Instructions to follow.
Lines where the string "banner" appears are to be copied from the entries below.

Start of Listed entries

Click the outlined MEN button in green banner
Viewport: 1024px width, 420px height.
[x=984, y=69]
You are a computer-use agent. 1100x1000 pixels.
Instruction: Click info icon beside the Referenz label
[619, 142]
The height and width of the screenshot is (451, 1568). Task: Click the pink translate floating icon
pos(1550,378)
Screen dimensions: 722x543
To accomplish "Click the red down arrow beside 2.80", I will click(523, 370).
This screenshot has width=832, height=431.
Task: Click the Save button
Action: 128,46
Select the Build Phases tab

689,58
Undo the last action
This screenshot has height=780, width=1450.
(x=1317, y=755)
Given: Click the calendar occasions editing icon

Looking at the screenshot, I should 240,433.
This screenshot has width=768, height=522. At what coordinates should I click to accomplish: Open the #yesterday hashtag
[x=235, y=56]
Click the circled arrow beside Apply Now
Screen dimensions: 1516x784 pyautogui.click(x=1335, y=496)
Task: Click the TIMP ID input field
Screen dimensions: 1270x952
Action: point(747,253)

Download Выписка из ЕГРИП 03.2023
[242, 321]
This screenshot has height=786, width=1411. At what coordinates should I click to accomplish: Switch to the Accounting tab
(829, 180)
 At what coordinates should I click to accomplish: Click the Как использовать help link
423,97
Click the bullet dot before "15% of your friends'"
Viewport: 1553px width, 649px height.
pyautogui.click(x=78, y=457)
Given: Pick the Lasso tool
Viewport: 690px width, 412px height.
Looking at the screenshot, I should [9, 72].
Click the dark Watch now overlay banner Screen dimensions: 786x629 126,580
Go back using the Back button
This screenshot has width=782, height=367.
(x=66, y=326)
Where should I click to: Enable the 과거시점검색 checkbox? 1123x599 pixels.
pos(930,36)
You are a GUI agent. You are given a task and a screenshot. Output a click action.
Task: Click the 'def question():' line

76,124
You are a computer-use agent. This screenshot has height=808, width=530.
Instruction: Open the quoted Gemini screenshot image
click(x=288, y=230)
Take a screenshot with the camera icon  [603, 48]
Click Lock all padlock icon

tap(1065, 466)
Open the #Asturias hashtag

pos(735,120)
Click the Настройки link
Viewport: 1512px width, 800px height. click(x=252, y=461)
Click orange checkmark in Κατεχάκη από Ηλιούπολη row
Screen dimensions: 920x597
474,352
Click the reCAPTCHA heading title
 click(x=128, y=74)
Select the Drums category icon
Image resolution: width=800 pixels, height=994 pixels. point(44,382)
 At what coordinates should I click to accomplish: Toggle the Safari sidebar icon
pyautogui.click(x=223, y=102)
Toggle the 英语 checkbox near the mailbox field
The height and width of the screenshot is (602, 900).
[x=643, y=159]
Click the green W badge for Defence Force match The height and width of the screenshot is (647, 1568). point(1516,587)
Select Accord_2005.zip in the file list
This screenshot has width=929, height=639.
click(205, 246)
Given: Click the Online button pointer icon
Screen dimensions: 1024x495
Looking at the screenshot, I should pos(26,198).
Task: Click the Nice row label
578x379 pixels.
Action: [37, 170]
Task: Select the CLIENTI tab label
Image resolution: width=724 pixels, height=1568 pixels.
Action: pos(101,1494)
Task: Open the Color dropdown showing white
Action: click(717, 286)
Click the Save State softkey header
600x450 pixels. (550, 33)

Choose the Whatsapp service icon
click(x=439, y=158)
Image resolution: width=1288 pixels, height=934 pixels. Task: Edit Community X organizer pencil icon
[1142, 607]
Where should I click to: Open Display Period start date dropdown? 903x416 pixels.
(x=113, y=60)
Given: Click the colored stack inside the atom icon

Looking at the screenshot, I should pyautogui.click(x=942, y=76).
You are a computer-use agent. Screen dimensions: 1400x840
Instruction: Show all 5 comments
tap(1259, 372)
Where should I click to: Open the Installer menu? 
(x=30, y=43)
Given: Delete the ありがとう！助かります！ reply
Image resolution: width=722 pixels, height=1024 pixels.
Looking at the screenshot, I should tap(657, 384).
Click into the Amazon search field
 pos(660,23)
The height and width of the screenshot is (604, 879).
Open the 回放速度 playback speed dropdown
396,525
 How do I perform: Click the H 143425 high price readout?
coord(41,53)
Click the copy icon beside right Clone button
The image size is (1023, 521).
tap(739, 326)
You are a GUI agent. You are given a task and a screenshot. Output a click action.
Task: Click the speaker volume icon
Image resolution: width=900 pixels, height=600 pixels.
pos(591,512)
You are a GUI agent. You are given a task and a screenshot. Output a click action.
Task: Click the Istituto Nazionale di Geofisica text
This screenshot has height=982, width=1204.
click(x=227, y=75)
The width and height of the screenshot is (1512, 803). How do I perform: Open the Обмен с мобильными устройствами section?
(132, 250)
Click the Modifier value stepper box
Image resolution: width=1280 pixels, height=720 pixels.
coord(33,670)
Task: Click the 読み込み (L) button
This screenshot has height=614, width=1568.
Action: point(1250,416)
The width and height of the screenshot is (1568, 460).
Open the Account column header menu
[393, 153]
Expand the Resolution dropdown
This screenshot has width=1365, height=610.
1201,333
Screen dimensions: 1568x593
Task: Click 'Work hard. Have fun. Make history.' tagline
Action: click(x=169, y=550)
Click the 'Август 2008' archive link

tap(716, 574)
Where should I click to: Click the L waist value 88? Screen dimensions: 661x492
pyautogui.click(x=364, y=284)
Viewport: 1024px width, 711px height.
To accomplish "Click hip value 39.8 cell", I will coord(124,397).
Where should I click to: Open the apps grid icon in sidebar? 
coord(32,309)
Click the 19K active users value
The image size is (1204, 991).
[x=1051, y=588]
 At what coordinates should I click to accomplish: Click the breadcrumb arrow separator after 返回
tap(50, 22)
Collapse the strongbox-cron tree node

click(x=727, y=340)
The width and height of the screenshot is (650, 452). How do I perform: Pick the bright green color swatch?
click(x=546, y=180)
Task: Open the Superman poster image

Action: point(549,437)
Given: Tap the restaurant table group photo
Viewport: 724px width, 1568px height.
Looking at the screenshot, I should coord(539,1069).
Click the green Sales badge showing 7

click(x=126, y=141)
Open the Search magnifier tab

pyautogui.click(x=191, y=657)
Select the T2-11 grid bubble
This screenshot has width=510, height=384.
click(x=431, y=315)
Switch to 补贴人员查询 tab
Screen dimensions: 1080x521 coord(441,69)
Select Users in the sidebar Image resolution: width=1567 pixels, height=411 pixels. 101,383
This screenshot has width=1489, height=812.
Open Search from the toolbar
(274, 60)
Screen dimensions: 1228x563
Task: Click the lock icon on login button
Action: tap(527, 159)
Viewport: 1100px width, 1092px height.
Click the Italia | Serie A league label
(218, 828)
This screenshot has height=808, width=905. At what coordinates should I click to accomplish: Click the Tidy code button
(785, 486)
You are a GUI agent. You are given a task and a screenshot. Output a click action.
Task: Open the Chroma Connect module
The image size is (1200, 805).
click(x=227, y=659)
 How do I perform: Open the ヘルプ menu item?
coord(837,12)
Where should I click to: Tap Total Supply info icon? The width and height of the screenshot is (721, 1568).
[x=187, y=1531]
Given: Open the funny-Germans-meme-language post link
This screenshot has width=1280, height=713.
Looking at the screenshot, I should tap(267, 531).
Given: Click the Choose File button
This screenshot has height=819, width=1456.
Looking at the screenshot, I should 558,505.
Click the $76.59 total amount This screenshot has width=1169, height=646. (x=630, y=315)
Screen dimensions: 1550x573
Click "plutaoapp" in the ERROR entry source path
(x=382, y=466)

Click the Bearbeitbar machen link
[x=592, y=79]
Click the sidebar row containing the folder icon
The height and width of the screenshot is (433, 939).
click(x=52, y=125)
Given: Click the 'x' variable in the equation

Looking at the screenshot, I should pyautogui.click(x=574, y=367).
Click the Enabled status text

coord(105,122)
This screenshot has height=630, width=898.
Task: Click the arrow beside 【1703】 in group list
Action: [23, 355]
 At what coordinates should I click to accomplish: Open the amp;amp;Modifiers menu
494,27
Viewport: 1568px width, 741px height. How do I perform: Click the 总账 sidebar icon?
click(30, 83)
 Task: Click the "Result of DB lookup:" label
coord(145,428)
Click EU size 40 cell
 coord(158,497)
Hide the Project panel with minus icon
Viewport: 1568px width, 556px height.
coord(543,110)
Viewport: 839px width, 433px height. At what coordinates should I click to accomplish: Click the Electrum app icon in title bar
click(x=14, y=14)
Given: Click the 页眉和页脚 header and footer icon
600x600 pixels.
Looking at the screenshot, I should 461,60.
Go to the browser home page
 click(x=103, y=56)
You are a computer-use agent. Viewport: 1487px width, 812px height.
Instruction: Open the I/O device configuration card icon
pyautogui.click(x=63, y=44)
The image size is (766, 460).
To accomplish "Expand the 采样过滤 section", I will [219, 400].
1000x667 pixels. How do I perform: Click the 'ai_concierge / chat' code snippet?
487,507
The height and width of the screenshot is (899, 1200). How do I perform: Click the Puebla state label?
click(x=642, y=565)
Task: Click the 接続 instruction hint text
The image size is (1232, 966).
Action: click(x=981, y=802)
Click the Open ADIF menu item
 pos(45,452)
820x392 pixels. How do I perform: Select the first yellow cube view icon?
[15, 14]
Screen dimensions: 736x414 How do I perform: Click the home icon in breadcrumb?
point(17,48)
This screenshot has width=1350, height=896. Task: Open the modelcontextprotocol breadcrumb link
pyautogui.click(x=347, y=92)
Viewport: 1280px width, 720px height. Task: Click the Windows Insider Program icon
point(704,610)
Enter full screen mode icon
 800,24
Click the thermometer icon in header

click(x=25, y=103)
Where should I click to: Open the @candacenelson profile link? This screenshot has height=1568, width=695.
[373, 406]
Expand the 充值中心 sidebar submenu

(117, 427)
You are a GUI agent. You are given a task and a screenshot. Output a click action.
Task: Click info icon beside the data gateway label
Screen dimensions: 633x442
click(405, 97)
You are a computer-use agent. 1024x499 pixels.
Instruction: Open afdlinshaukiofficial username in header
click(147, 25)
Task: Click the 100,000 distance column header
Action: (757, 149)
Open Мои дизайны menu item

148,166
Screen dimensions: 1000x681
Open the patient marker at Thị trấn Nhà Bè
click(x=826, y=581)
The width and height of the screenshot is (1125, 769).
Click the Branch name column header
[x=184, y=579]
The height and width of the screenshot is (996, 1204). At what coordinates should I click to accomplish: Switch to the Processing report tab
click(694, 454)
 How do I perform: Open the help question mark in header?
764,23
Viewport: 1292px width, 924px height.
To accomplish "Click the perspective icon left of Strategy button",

End of Listed entries

Result of the exercise.
Click the outlined MEN button in green banner
Click the dark Watch now overlay banner Screen dimensions: 786x629 126,580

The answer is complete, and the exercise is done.